» **Problem to solve**
The response should consist of the records that follow, repeated exactly.

» **Data under study**
****************************************

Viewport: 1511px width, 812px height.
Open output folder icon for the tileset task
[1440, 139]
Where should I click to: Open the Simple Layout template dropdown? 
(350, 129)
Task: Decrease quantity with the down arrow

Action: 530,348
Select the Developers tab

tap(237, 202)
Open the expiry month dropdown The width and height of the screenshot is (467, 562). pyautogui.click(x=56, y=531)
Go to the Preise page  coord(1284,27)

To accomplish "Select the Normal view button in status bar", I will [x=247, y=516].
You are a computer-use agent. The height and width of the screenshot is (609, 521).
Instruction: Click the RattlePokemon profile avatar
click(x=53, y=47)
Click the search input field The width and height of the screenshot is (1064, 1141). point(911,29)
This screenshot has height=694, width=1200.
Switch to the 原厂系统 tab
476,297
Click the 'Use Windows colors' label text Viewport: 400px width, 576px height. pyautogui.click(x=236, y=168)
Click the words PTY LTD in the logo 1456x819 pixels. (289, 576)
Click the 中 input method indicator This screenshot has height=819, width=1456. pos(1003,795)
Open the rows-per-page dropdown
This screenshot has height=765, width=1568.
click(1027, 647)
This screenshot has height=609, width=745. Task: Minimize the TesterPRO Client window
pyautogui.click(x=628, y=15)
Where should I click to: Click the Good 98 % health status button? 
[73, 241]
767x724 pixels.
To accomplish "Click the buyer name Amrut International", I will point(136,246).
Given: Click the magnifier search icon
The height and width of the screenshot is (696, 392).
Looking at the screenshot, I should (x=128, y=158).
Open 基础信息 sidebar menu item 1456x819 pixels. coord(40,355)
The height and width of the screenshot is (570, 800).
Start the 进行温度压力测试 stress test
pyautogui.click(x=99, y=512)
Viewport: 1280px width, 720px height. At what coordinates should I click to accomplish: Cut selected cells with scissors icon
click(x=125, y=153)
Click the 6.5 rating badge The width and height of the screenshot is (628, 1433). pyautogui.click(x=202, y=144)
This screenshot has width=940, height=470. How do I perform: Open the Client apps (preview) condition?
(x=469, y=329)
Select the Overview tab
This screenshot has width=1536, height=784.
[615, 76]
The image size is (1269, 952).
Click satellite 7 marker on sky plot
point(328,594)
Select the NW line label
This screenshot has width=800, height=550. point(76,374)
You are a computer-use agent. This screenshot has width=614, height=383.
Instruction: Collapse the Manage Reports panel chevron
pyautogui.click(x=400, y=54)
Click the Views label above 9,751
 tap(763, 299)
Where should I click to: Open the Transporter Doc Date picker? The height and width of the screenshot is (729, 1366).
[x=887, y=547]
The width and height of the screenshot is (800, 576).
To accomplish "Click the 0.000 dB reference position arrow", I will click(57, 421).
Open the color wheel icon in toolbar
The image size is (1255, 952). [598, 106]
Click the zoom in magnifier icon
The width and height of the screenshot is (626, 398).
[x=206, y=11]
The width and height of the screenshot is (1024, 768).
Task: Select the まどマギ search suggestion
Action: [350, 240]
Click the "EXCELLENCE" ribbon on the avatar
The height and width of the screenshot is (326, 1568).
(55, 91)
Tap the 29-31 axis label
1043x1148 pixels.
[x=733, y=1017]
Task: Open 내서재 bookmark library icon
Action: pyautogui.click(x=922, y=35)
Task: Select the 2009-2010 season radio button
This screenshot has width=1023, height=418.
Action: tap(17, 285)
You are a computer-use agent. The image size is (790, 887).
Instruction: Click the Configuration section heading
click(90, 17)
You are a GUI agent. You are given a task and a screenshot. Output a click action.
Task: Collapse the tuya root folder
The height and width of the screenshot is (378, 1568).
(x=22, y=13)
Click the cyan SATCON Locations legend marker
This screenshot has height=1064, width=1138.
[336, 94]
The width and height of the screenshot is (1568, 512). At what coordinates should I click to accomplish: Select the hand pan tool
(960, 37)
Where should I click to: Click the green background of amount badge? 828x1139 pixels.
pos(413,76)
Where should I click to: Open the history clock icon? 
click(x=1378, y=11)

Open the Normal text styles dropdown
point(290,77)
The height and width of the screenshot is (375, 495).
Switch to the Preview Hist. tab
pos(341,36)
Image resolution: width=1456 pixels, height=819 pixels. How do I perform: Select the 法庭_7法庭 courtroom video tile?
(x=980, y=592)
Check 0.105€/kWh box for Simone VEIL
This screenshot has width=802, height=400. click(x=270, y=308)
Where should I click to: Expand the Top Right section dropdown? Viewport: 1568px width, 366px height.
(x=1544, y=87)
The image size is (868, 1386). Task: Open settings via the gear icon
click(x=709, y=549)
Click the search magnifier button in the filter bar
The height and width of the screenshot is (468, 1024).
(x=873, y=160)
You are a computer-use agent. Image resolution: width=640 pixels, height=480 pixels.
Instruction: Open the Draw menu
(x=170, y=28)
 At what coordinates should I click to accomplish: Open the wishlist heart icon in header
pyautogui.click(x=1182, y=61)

****************************************

» **Output of the exercise**
Viewport: 1511px width, 812px height.
Open output folder icon for the tileset task
[1440, 139]
Where should I click to: Open the Simple Layout template dropdown? 
(350, 129)
Task: Decrease quantity with the down arrow

Action: 530,348
Select the Developers tab

tap(237, 202)
Open the expiry month dropdown The width and height of the screenshot is (467, 562). pyautogui.click(x=56, y=531)
Go to the Preise page  coord(1284,27)

To accomplish "Select the Normal view button in status bar", I will [x=247, y=516].
You are a computer-use agent. The height and width of the screenshot is (609, 521).
Instruction: Click the RattlePokemon profile avatar
click(x=53, y=47)
Click the search input field The width and height of the screenshot is (1064, 1141). point(911,29)
This screenshot has height=694, width=1200.
Switch to the 原厂系统 tab
476,297
Click the 'Use Windows colors' label text Viewport: 400px width, 576px height. pyautogui.click(x=236, y=168)
Click the words PTY LTD in the logo 1456x819 pixels. (289, 576)
Click the 中 input method indicator This screenshot has height=819, width=1456. pos(1003,795)
Open the rows-per-page dropdown
This screenshot has height=765, width=1568.
click(1027, 647)
This screenshot has height=609, width=745. Task: Minimize the TesterPRO Client window
pyautogui.click(x=628, y=15)
Where should I click to: Click the Good 98 % health status button? 
[73, 241]
767x724 pixels.
To accomplish "Click the buyer name Amrut International", I will point(136,246).
Given: Click the magnifier search icon
The height and width of the screenshot is (696, 392).
Looking at the screenshot, I should (x=128, y=158).
Open 基础信息 sidebar menu item 1456x819 pixels. coord(40,355)
The height and width of the screenshot is (570, 800).
Start the 进行温度压力测试 stress test
pyautogui.click(x=99, y=512)
Viewport: 1280px width, 720px height. At what coordinates should I click to accomplish: Cut selected cells with scissors icon
click(x=125, y=153)
Click the 6.5 rating badge The width and height of the screenshot is (628, 1433). pyautogui.click(x=202, y=144)
This screenshot has width=940, height=470. How do I perform: Open the Client apps (preview) condition?
(x=469, y=329)
Select the Overview tab
This screenshot has width=1536, height=784.
[615, 76]
The image size is (1269, 952).
Click satellite 7 marker on sky plot
point(328,594)
Select the NW line label
This screenshot has width=800, height=550. point(76,374)
You are a computer-use agent. This screenshot has width=614, height=383.
Instruction: Collapse the Manage Reports panel chevron
pyautogui.click(x=400, y=54)
Click the Views label above 9,751
 tap(763, 299)
Where should I click to: Open the Transporter Doc Date picker? The height and width of the screenshot is (729, 1366).
[x=887, y=547]
The width and height of the screenshot is (800, 576).
To accomplish "Click the 0.000 dB reference position arrow", I will click(57, 421).
Open the color wheel icon in toolbar
The image size is (1255, 952). [598, 106]
Click the zoom in magnifier icon
The width and height of the screenshot is (626, 398).
[x=206, y=11]
The width and height of the screenshot is (1024, 768).
Task: Select the まどマギ search suggestion
Action: [350, 240]
Click the "EXCELLENCE" ribbon on the avatar
The height and width of the screenshot is (326, 1568).
(55, 91)
Tap the 29-31 axis label
1043x1148 pixels.
[x=733, y=1017]
Task: Open 내서재 bookmark library icon
Action: pyautogui.click(x=922, y=35)
Task: Select the 2009-2010 season radio button
This screenshot has width=1023, height=418.
Action: tap(17, 285)
You are a computer-use agent. The image size is (790, 887).
Instruction: Click the Configuration section heading
click(90, 17)
You are a GUI agent. You are given a task and a screenshot. Output a click action.
Task: Collapse the tuya root folder
The height and width of the screenshot is (378, 1568).
(x=22, y=13)
Click the cyan SATCON Locations legend marker
This screenshot has height=1064, width=1138.
[336, 94]
The width and height of the screenshot is (1568, 512). At what coordinates should I click to accomplish: Select the hand pan tool
(960, 37)
Where should I click to: Click the green background of amount badge? 828x1139 pixels.
pos(413,76)
Where should I click to: Open the history clock icon? 
click(x=1378, y=11)

Open the Normal text styles dropdown
point(290,77)
The height and width of the screenshot is (375, 495).
Switch to the Preview Hist. tab
pos(341,36)
Image resolution: width=1456 pixels, height=819 pixels. How do I perform: Select the 法庭_7法庭 courtroom video tile?
(x=980, y=592)
Check 0.105€/kWh box for Simone VEIL
This screenshot has width=802, height=400. click(x=270, y=308)
Where should I click to: Expand the Top Right section dropdown? Viewport: 1568px width, 366px height.
(x=1544, y=87)
The image size is (868, 1386). Task: Open settings via the gear icon
click(x=709, y=549)
Click the search magnifier button in the filter bar
The height and width of the screenshot is (468, 1024).
(x=873, y=160)
You are a computer-use agent. Image resolution: width=640 pixels, height=480 pixels.
Instruction: Open the Draw menu
(x=170, y=28)
 At what coordinates should I click to accomplish: Open the wishlist heart icon in header
pyautogui.click(x=1182, y=61)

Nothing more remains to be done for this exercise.